3. **Check if they are "Galois" extensions**: Being "Galois" means they are super special types of extensions. For our simple examples, it basically means that if we add a number like $\sqrt{2}$, its "partner" $(-\sqrt{2})$ also has to be in the field.
* For $K = \mathbb{Q}(\sqrt{2})$: This field contains $\sqrt{2}$. What about its "partner" from the equation $x^2 - 2 = 0$? The roots are $\sqrt{2}$ and $-\sqrt{2}$. Since both of these numbers are in $\mathbb{Q}(\sqrt{2})$, this field is Galois over $\mathbb{Q}$! It's like a balanced pair!
* For $L = \mathbb{Q}(\sqrt{3})$: Same idea! The roots of $x^2 - 3 = 0$ are $\sqrt{3}$ and $-\sqrt{3}$. Both are in $\mathbb{Q}(\sqrt{3})$, so this field is also Galois over $\mathbb{Q}$!

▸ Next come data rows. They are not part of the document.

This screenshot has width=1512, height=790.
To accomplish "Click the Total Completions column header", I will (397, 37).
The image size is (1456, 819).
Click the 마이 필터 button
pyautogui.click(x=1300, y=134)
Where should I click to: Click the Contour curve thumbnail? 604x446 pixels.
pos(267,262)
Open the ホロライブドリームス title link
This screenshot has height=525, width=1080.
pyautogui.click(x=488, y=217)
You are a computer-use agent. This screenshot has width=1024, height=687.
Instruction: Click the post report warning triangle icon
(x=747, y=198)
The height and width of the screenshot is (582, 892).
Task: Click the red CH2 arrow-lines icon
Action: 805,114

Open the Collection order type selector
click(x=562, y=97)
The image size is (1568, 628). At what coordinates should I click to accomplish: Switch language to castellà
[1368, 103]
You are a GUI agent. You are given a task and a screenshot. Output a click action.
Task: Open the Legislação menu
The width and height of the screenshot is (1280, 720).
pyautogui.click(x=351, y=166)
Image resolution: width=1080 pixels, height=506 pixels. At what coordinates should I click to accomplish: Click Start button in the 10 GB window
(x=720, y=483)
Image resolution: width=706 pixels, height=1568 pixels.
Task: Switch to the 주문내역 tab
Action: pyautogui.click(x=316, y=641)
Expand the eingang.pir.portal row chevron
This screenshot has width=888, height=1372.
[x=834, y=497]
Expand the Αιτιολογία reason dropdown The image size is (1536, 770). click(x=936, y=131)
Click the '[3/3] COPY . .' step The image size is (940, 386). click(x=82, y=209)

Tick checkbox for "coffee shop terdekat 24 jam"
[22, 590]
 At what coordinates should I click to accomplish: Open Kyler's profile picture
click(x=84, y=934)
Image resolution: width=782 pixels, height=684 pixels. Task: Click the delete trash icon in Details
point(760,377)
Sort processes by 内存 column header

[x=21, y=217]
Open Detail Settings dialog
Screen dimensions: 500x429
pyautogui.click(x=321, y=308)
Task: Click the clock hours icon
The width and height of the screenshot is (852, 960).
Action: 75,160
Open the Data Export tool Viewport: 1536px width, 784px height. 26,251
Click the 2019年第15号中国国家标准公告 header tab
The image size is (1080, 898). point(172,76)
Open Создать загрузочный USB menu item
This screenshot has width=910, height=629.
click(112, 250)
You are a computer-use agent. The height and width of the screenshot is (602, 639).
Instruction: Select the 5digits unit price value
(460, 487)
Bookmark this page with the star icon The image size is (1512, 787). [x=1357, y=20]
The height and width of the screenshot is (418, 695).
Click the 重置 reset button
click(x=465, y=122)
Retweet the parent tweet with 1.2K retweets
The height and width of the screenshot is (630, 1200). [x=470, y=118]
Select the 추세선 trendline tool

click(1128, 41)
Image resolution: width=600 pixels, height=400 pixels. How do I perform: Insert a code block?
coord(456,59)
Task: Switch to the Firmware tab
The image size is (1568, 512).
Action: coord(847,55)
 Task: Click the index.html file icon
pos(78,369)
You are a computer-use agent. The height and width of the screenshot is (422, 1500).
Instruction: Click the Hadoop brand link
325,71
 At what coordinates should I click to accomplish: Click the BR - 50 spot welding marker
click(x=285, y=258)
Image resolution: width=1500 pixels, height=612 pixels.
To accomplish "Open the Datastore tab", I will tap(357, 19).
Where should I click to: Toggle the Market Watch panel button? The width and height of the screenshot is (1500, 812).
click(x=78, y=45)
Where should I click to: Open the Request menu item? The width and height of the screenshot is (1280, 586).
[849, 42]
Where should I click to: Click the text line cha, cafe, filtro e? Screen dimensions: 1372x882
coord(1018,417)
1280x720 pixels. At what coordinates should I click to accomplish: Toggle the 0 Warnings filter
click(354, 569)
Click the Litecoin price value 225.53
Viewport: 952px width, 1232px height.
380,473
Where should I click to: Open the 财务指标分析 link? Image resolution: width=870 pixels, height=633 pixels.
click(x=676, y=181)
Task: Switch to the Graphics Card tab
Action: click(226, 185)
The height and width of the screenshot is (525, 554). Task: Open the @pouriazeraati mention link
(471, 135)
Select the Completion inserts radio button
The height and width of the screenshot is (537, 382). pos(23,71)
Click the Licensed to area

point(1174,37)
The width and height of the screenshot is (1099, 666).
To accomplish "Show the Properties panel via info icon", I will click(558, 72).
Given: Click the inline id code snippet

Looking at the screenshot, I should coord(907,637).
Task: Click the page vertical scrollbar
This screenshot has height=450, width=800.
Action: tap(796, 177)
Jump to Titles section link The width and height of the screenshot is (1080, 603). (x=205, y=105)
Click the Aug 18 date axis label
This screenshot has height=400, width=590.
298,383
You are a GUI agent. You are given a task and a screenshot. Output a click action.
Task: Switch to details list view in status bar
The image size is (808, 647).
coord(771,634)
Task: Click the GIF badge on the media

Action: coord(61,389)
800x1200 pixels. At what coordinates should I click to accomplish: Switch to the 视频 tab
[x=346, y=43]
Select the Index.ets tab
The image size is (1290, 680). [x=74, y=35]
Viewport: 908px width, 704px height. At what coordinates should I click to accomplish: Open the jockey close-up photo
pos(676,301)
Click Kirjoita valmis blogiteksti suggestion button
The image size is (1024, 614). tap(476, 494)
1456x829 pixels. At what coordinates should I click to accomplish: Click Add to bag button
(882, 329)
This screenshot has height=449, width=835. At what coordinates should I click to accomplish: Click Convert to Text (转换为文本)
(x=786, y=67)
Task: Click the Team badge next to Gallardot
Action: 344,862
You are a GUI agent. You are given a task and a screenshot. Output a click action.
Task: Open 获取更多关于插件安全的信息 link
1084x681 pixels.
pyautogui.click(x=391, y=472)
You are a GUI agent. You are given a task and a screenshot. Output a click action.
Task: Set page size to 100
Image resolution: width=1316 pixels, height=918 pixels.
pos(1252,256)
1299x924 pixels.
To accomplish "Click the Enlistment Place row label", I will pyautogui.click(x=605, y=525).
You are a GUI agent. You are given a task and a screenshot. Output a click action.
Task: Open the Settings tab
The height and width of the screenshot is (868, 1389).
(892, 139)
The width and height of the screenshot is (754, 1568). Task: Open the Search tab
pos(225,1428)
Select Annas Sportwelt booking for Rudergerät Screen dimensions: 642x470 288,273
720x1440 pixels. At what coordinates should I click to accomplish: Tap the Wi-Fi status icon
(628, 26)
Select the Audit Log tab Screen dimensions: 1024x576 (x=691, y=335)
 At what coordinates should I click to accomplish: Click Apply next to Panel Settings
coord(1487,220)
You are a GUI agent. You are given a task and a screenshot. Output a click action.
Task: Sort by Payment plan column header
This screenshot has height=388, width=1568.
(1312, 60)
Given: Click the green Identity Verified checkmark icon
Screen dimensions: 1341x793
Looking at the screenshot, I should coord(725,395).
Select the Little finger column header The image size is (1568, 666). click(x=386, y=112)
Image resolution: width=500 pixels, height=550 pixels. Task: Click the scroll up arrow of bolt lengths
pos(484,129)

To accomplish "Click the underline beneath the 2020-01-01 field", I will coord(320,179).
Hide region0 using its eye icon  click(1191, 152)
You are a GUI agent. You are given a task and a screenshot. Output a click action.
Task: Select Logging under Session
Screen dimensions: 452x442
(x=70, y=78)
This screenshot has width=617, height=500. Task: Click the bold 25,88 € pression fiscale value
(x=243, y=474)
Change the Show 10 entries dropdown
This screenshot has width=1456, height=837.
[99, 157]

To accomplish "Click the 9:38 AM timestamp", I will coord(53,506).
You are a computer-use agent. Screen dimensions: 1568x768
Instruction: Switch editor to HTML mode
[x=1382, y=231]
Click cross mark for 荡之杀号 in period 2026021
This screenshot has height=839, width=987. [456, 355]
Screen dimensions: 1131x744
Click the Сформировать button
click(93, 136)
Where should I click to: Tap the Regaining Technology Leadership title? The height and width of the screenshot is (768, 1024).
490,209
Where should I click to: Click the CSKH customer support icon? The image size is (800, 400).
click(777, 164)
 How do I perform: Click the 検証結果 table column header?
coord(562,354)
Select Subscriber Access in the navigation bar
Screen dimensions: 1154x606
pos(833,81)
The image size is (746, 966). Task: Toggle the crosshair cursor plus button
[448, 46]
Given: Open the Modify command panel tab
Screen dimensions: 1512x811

4. **Figure out their "Galois groups"**: This is the fun part! The Galois group is like a collection of special "shuffling" operations that can rearrange the numbers in $K$ (or $L$) but always keep the original $\mathbb{Q}$ numbers in their place.
* For $K = \mathbb{Q}(\sqrt{2})$: Any shuffling operation must keep $\mathbb{Q}$ fixed. So, what happens to $\sqrt{2}$? Well, it has to go to one of its "partners" (roots of $x^2-2$). It can either stay as $\sqrt{2}$ (that's the "do nothing" shuffle) or it can go to $-\sqrt{2}$ (that's the "swap" shuffle). There are only two such shuffles! This group of shuffles is called $C_2$, which is just a fancy name for a group with two members.
* For $L = \mathbb{Q}(\sqrt{3})$: It's exactly the same! The shuffles can either keep $\sqrt{3}$ as $\sqrt{3}$ or send it to $-\sqrt{3}$. Again, there are only two shuffles possible, forming a group also called $C_2$.

5. **Look at that! They're the same!**: Since both $\operatorname{Gal}_{\mathbb{Q}} K$ and $\operatorname{Gal}_{\mathbb{Q}} L$ are like the $C_2$ group (just two members, one "do nothing" and one "swap"), they are exactly alike! So, $\operatorname{Gal}_{\mathbb{Q}} K \cong \operatorname{Gal}_{\mathbb{Q}} L$ is true!

So there you have it! $K = \mathbb{Q}(\sqrt{2})$ and $L = \mathbb{Q}(\sqrt{3})$ are two different Galois extensions of $\mathbb{Q}$ that magically have the exact same Galois group! Pretty neat, huh?